По блиндажу, слышно сквозь земляной трехаршинный настил, забарабанил град-барабанщик в тугой барабан, засвистал в отдушину ветер, и на оконной дырке на стеклах в зеленом отсвете зарницы, распластавшей крылья в полнеба, повисли дождинки, как слезы на мутных, безумных глазах.
Долго
– Перед бедой что ли,- думает Иван Палыч и на оконную дырку глядит: полыхает в дырке зеленый петух и бьется зеленым крылом и, разгребая песок возле окна, песчинками стучит в стекла, и по мутному стеклу стекают дождинки и светятся призрачным светом. Солдаты поленницей лежат на нарах рядами, серые шинели на них, как валуны под дорожною пылью, только в изголовьях из-под воротов выпячены бороды, и бороды словно тихий ветер колышет и перебирает руками, заострились, как у мертвецов, кверху носы, а в ногах торчат грязные, вымазанные желтою глиной сапоги,- по блиндажу идет задушенный тяжкий храп, и с храпом мешается булькающий свист из ноздрей.
– Один только я не сплю,- думает Иван Палыч,- будто мне надо больше другого. Вот чортова служба... Теперь, уткнувшись в бабу, спал да спал бы на печке.
Рядом с Иван Палычем - Пенкин, лежит, словно связанный, не всхрапнет, не перевалится с боку-на-бок, только изредка с его стороны из-под шинели слышится глубоко задержанный вздох.

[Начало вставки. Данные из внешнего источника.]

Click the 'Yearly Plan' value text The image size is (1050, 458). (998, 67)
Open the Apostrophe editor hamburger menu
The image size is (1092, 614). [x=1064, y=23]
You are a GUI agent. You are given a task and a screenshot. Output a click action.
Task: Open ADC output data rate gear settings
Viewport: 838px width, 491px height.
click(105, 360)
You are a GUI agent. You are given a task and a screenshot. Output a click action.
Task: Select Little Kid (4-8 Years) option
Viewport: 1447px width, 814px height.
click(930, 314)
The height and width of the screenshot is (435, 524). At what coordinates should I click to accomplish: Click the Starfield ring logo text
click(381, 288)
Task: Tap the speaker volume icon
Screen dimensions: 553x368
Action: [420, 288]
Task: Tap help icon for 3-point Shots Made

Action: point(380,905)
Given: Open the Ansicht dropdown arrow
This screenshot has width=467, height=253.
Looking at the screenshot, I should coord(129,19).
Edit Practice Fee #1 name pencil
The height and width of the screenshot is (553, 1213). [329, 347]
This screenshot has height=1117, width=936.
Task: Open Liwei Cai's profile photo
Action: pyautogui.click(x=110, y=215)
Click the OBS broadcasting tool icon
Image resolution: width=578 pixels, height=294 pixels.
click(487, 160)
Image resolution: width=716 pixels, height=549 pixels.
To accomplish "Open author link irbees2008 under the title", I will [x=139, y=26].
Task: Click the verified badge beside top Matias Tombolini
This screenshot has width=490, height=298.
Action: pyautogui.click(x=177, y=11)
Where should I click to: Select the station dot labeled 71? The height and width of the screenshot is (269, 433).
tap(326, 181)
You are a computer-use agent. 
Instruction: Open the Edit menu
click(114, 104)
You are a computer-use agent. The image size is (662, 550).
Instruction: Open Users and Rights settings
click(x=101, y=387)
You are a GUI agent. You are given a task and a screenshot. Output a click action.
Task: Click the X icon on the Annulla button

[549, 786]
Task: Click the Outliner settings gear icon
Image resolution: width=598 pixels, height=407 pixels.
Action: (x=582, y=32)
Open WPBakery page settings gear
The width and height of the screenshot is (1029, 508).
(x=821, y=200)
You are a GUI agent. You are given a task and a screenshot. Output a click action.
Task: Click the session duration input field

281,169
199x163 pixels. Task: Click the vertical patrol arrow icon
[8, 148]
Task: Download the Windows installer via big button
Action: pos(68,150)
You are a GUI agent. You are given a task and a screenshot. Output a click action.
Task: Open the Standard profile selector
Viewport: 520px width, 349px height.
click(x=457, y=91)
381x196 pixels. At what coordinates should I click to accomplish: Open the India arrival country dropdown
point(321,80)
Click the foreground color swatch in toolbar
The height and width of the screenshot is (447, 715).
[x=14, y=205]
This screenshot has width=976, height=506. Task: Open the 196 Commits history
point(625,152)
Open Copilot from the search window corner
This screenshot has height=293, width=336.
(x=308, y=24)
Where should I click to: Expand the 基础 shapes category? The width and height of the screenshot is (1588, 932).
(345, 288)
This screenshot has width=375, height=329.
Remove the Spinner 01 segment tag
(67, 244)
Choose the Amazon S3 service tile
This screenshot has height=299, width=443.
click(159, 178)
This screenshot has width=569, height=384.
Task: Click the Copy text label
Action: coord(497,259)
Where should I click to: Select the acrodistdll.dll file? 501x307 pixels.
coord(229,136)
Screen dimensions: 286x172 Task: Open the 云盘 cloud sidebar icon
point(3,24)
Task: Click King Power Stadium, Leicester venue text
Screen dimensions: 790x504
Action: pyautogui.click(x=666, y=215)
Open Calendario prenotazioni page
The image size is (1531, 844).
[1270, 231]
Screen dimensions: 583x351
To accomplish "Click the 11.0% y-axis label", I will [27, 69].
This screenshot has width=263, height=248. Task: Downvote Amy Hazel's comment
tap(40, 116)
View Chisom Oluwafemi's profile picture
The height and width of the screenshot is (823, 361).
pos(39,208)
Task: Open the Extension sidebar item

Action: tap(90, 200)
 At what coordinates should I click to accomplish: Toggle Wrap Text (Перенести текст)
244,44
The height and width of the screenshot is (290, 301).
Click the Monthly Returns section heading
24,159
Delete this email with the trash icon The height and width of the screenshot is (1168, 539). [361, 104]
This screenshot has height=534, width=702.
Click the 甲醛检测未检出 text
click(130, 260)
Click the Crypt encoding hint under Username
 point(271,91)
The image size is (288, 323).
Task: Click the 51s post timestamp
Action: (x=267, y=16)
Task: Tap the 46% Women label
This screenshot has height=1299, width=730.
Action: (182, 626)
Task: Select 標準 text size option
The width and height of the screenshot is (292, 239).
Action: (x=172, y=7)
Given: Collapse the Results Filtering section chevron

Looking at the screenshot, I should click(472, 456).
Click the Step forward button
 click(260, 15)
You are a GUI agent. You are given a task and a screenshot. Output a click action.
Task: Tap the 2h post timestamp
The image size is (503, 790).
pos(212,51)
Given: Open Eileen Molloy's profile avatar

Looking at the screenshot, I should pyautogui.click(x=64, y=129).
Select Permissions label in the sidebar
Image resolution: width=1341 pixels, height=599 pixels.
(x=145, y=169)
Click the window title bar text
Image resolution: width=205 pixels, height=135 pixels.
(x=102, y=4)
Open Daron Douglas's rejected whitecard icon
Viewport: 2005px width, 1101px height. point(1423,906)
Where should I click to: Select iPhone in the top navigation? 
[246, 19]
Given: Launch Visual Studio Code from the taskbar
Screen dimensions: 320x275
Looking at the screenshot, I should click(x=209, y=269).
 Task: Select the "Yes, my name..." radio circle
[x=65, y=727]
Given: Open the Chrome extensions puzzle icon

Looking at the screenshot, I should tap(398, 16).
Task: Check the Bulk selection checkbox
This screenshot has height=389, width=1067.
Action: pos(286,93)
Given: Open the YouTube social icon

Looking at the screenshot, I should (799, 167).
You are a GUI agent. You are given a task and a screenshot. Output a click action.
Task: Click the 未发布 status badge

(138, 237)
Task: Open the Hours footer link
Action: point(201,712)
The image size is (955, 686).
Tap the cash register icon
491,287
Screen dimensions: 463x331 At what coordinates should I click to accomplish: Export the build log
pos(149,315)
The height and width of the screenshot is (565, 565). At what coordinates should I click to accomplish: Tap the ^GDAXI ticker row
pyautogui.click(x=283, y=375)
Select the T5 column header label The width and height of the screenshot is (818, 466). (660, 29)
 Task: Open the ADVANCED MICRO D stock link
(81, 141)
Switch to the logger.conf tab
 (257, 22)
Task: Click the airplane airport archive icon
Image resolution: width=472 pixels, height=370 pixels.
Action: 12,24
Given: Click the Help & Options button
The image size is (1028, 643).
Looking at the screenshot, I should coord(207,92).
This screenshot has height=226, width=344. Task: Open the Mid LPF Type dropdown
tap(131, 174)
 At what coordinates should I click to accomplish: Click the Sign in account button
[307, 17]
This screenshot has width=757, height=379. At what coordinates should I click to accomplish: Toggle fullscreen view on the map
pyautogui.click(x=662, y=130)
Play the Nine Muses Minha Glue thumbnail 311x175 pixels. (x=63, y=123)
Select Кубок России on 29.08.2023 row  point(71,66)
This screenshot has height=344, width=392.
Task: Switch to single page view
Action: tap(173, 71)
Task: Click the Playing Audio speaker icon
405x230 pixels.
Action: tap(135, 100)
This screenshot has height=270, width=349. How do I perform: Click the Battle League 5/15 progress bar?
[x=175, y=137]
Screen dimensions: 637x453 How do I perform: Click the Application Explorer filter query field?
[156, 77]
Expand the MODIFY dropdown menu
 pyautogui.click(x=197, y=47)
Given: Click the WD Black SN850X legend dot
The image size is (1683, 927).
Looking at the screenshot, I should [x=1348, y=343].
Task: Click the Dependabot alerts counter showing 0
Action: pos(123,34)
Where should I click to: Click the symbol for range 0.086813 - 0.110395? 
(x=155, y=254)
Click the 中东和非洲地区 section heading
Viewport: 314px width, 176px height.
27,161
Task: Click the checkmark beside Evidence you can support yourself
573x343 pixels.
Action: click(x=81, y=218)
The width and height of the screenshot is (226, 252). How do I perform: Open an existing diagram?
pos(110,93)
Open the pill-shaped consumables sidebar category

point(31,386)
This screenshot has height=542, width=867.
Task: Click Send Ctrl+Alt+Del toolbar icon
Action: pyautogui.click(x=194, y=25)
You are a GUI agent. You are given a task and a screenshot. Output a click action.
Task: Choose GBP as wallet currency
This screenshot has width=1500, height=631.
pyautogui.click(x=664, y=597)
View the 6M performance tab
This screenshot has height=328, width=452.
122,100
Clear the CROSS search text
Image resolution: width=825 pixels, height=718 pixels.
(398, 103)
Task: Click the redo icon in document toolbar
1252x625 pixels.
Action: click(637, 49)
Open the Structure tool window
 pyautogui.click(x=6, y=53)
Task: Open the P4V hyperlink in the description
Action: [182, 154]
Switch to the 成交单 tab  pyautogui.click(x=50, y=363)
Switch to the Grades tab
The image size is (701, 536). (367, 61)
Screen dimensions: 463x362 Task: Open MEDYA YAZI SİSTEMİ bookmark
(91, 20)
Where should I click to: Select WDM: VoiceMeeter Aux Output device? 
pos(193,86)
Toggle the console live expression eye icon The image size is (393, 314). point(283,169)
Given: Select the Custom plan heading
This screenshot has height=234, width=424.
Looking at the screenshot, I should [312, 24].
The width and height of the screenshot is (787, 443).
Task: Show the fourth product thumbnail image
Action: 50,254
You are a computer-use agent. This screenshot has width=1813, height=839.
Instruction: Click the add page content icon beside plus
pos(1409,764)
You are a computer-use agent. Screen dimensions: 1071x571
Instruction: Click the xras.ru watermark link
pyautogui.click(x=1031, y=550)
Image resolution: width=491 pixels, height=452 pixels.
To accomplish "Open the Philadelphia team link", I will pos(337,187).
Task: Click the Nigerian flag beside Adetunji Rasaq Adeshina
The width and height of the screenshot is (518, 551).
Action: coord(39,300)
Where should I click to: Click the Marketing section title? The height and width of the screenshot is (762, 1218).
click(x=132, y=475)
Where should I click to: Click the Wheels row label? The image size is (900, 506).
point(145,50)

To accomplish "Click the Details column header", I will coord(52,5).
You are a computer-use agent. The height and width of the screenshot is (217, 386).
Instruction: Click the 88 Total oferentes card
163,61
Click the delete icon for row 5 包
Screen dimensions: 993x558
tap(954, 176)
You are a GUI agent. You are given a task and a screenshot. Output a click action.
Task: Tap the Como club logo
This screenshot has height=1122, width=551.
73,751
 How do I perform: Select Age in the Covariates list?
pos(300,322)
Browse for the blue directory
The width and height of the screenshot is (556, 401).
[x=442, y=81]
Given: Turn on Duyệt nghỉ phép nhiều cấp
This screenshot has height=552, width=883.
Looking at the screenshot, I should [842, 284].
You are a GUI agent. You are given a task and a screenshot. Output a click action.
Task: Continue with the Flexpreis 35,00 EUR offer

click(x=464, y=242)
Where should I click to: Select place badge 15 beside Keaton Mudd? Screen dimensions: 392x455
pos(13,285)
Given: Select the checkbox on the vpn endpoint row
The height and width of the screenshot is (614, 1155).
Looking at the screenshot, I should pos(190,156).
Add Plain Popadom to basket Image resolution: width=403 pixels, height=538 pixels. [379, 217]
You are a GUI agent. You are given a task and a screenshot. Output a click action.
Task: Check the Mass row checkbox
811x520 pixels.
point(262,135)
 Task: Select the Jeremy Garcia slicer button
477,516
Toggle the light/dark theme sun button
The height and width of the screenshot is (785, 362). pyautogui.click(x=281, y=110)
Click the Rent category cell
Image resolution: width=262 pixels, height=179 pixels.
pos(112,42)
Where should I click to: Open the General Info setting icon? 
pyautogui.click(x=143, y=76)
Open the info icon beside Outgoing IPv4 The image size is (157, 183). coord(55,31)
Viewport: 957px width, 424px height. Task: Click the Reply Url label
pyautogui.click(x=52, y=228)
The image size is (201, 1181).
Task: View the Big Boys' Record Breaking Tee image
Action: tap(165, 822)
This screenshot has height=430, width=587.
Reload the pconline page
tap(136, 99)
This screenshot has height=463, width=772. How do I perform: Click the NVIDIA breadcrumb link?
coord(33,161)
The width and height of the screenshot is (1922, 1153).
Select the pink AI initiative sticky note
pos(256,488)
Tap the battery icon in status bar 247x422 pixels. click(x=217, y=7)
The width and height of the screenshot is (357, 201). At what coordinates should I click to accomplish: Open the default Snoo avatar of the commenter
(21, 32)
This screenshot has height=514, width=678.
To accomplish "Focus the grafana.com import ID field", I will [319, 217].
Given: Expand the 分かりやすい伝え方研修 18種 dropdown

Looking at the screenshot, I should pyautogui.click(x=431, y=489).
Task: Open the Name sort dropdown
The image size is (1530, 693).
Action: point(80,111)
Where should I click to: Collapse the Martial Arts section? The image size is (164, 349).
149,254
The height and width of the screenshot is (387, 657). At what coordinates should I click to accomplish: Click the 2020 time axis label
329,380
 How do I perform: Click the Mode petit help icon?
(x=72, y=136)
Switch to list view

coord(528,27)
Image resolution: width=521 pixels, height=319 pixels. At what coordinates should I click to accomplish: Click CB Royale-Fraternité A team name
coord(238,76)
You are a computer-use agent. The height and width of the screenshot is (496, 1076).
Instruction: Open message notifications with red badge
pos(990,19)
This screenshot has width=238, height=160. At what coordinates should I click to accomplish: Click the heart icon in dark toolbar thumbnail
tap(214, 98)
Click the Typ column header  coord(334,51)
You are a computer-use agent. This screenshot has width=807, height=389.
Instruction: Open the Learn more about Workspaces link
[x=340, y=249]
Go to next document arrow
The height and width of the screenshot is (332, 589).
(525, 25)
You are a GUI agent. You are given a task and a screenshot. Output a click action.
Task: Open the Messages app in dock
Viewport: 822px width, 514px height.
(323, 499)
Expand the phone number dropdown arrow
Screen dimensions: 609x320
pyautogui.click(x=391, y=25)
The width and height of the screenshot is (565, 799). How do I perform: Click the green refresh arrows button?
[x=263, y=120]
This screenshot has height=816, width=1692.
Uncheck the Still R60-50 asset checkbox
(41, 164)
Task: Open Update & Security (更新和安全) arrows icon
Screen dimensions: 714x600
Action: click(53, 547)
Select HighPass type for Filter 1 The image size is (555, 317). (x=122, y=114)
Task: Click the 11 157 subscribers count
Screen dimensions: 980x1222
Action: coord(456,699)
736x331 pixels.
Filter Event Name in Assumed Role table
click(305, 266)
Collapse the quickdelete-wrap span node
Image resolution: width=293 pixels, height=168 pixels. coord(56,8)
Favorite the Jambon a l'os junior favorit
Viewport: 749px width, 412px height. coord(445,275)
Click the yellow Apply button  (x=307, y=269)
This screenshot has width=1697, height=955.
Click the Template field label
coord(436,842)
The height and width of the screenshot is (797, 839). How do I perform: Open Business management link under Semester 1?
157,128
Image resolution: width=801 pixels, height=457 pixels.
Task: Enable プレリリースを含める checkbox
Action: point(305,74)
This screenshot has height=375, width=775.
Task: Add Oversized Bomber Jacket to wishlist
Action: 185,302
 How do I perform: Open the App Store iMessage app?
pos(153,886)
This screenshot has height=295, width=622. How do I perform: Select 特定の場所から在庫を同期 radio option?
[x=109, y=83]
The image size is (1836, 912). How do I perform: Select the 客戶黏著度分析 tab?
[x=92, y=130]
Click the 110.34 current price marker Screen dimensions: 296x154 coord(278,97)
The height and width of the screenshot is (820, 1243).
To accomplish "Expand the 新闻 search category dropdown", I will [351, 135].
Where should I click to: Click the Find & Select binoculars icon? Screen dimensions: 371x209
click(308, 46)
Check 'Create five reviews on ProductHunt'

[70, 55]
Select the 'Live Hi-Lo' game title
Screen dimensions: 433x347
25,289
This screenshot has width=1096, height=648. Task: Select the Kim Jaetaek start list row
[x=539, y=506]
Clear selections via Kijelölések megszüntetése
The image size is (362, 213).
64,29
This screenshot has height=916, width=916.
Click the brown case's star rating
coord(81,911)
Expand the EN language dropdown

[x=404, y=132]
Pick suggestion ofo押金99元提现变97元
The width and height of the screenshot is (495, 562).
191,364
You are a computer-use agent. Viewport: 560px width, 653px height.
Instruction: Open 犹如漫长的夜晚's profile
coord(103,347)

– Прохор Акимыч,- тихо спрашивает Иван Палыч,- Прохор Акимыч, не спишь?
– Сплю, Иван Палыч, сплю и тебе того же желаю.
– А мне что-то не спится. Лезет в голову разная фальшь, никак не могу отвертеться.
– Сходи, помочись, небось чаю надулся.
– Нет, я на ночь пью осторожно. Как ты думаешь, Прохор Акимыч,- скоро?
– Что, скоро?
– Скоро Бог о нас вспомнит, сукиных детях?
– Вон ты о чем, Иван Палыч... Об этом солдату думать не надо: можешь мозги сшевельнуть!
– Уж больно, братец ты мой, надоело.
Иван Палыч сплюнул, не подымаясь, через шинель, губы отер бородой и к Прохору опять повернулся.
– Ты, Прохор Акимыч, вот что скажи, ты в писаньи гораздый: там что, об этом нет ничего?
– Спроси вон у Тихона: он с библией спит.
– Что Тихон: дня по три в книгу смотрит, а видит в книге одни фиги-миги. Ты бы вот, Прохор Акимыч, что мне сказал!
– Про писание?..
– Да!
– Человек за писанием стоит кверх ногами.
– То-есть, как это, Прохор Акимыч?
– Понимать надо, значит, под титлом.
– Под титулом?
– Да, наоборот!
– А ты, Прохор Акимыч, сам как смекаешь?
– Я, Иван Палыч, понимаю все пополам: одна часть мне, часть благая, а другая - рогатому чорту.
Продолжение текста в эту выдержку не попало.